Global coalition petitions to end fossil power in Vietnam as deadly future looms

Coal power pollution could increase CO2 emissions in Vietnam by 20 times and doom global efforts to curb warming.

A study by Harvard estimated that coal pollution will cause 19,220 premature deaths in Vietnam every year by 2030. Photo by Reuters
A study by Harvard estimated that coal pollution will cause 19,220 premature deaths in Vietnam every year by 2030. Photo by Reuters 

An international coalition signed a petition on February 8 to stop funding for coal-fired power development in Southeast Asia after studies found that a dramatic increase in carbon emissions could kill tens of thousands in the next decade and sabotage global warming targets.

Environmental organizations Greenpeace, Friends of the Earth, Walhi of Indonesia, and Vietnam’s CHANGE and GreenID filed the petition with banking-focused groups Market Forces and BankTrack to ask Singaporean banks to stop financing plants in Vietnam and Indonesia.

The request is based on a Harvard University study that found that coal pollution could cause 19,220 premature deaths in Vietnam every year by 2030. The number in Indonesia was estimated at 24,400.

CHANGE, a not-for-profit group based in Ho Chi Minh City, said in a press release that Singaporean bank DBS is supporting seven coal-fired power projects in Indonesia and Vietnam.

With a total designed capacity of 8.8 GW, the plants are going to emit 1.5 billion tons of carbon dioxide in their lifetime, equal to Singapore’s entire emissions in 30 years, it said.

Hoang Thi Minh Hong, director of CHANGE, said that: “Vietnam has large potential for renewable energy and that should be our future, not the outdated and polluting energy that has been dismissed by the rest of the world.”

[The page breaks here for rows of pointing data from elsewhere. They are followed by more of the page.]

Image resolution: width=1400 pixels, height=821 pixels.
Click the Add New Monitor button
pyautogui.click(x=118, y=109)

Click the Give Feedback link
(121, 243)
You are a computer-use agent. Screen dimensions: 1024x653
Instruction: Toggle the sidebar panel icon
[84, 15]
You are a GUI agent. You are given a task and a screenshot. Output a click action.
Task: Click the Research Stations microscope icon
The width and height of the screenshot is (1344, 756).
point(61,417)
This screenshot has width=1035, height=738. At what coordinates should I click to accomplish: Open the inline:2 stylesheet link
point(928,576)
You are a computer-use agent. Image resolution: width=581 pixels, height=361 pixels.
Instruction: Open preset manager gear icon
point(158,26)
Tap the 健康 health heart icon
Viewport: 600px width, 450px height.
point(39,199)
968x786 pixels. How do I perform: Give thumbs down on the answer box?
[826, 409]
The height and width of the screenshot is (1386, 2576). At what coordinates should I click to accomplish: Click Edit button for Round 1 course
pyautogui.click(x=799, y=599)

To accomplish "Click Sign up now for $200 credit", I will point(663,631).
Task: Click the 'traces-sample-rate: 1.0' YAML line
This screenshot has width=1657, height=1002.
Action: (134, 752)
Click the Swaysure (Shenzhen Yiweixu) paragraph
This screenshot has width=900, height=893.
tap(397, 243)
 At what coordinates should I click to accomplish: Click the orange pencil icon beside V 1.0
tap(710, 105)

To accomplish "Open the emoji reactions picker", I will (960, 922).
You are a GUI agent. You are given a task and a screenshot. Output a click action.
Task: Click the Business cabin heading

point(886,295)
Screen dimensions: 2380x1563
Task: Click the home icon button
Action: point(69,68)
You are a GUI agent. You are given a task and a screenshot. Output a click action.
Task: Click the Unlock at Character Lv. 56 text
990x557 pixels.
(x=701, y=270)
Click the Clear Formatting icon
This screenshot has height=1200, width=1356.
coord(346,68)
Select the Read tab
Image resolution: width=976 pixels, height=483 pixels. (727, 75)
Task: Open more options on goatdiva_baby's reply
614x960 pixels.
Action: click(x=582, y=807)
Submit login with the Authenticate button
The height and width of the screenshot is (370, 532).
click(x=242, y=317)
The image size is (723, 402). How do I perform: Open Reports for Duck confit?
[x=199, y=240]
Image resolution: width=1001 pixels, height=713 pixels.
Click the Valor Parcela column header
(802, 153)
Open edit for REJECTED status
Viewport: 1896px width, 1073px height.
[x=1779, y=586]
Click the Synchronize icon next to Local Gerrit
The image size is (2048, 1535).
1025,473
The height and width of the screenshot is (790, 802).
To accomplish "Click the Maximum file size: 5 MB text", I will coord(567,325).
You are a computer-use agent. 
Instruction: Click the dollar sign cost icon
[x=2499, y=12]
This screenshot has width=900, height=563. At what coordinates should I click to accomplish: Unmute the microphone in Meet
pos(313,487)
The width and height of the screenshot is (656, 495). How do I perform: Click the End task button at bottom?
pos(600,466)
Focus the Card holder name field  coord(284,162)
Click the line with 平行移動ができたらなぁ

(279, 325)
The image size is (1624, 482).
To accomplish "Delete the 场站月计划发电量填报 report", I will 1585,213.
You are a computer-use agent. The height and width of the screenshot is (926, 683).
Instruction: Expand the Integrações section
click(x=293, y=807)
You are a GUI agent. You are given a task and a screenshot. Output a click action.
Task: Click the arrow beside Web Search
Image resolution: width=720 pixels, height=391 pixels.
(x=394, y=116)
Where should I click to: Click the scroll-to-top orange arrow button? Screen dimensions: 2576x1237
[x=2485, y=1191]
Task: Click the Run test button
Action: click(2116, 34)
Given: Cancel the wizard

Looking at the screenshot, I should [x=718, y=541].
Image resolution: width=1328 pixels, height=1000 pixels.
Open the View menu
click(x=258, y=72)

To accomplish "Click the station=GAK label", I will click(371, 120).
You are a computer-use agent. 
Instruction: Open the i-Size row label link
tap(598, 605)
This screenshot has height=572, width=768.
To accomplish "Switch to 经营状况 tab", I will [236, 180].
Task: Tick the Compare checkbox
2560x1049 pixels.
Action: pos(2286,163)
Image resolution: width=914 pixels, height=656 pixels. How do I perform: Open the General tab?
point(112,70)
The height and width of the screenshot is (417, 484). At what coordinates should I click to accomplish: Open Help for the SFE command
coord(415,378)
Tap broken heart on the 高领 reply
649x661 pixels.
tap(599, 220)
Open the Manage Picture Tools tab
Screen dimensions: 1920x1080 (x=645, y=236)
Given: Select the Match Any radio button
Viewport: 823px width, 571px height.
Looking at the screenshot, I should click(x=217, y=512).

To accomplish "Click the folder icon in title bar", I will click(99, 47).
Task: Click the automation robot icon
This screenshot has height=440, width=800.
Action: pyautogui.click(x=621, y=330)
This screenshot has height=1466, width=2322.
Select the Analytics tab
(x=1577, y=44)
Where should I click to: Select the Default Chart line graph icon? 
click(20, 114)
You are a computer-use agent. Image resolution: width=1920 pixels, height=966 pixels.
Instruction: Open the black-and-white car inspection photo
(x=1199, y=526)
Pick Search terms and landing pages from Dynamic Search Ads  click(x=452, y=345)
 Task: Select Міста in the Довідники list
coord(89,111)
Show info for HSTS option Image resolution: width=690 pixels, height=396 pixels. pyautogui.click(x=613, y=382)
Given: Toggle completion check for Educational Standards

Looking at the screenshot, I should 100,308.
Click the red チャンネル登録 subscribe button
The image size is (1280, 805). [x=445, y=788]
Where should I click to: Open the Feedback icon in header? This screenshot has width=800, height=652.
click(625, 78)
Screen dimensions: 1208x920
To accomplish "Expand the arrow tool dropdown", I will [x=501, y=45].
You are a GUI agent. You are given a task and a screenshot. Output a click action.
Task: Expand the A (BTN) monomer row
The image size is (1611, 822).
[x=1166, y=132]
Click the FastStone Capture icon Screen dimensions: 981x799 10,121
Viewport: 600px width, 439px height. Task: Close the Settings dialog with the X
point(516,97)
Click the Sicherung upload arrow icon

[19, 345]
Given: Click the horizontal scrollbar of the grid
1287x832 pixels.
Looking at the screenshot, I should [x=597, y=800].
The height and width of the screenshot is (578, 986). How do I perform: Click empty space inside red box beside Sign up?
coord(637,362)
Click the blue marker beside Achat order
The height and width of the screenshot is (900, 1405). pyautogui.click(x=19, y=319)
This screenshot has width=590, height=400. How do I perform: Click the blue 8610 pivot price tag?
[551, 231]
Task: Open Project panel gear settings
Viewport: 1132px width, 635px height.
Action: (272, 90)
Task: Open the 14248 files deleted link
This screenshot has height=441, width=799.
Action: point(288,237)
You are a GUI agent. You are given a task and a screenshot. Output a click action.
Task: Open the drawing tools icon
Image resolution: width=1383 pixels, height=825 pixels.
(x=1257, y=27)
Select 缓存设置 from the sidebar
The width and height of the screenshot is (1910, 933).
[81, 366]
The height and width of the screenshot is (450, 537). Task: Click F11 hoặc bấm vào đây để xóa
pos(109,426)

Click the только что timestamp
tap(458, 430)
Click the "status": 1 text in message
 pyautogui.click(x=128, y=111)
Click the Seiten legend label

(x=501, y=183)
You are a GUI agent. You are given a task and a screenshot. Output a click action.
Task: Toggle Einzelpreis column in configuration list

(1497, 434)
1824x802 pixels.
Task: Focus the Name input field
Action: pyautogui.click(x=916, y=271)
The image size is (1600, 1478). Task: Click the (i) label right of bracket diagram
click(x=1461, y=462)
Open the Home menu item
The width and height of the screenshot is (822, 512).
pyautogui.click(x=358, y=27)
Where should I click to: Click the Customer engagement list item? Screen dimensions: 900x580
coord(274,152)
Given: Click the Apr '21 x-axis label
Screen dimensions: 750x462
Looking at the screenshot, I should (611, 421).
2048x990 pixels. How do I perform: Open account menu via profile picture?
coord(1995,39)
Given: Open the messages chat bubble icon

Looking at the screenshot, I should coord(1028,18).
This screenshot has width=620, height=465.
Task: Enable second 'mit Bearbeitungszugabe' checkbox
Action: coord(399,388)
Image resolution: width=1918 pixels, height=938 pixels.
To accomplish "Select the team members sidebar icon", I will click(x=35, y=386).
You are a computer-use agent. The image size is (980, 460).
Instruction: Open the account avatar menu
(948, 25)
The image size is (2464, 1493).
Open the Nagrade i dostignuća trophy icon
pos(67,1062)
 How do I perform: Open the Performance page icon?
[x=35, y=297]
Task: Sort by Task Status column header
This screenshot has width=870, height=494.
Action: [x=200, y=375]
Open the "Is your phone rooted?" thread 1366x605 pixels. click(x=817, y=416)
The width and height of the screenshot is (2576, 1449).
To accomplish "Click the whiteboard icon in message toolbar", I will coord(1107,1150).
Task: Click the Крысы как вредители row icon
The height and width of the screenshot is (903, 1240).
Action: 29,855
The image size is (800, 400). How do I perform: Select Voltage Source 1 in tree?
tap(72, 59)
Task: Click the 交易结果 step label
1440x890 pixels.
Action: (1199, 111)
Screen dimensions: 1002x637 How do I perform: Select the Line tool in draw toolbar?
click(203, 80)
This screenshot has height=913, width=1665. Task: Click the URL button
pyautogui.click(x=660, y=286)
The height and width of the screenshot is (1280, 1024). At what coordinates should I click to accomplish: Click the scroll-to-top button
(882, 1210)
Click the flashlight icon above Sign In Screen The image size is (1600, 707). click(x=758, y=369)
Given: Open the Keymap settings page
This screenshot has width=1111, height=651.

Wind and solar power projects are starting to develop in Vietnam, but have not received much attention from businesses due to financial concerns, according to media reports.

The country used to depend heavily on hydropower power plants, which have also caused environmental controversy from time to time, but has invested more in coal-fired power in recent years.

Its coal-fuelled ambitions, however, could turn Vietnam into a culprit for the global climate change crisis.

Vietnam, China, India, Indonesia and Turkey are home to “nearly three quarters (73 percent) of the global coal-fired capacity that is currently under construction or planned,” according to a study by the Mercator Research Institute on Global Commons and Climate Change in Berlin, as cited by the Washington Post on February 8.

Vietnam could see 948 percent growth in coal emissions, an almost 20-fold increase, by 2030, if all its coal power plans are carried forward, according to the research, which used the CoalSwarm database, a project run by the Earth Island Institute which tracks coal plants across the globe, in collaboration with Greenpeace and the Sierra Club.

The study noted that the world has only about 700 billion tons of carbon dioxide to emit if it wants to hold the temperature increase below 2 degrees Celsius this century as set in the Paris Agreement, of which Vietnam is a signatory.

Existing coal plants and other infrastructure are already capable of consuming 500 billion tons on their own and the new coal plants could consume another 150 billion tons, the research found.

The aim to hold warming at just 1.5 degrees Celsius seems to have no chance, it said.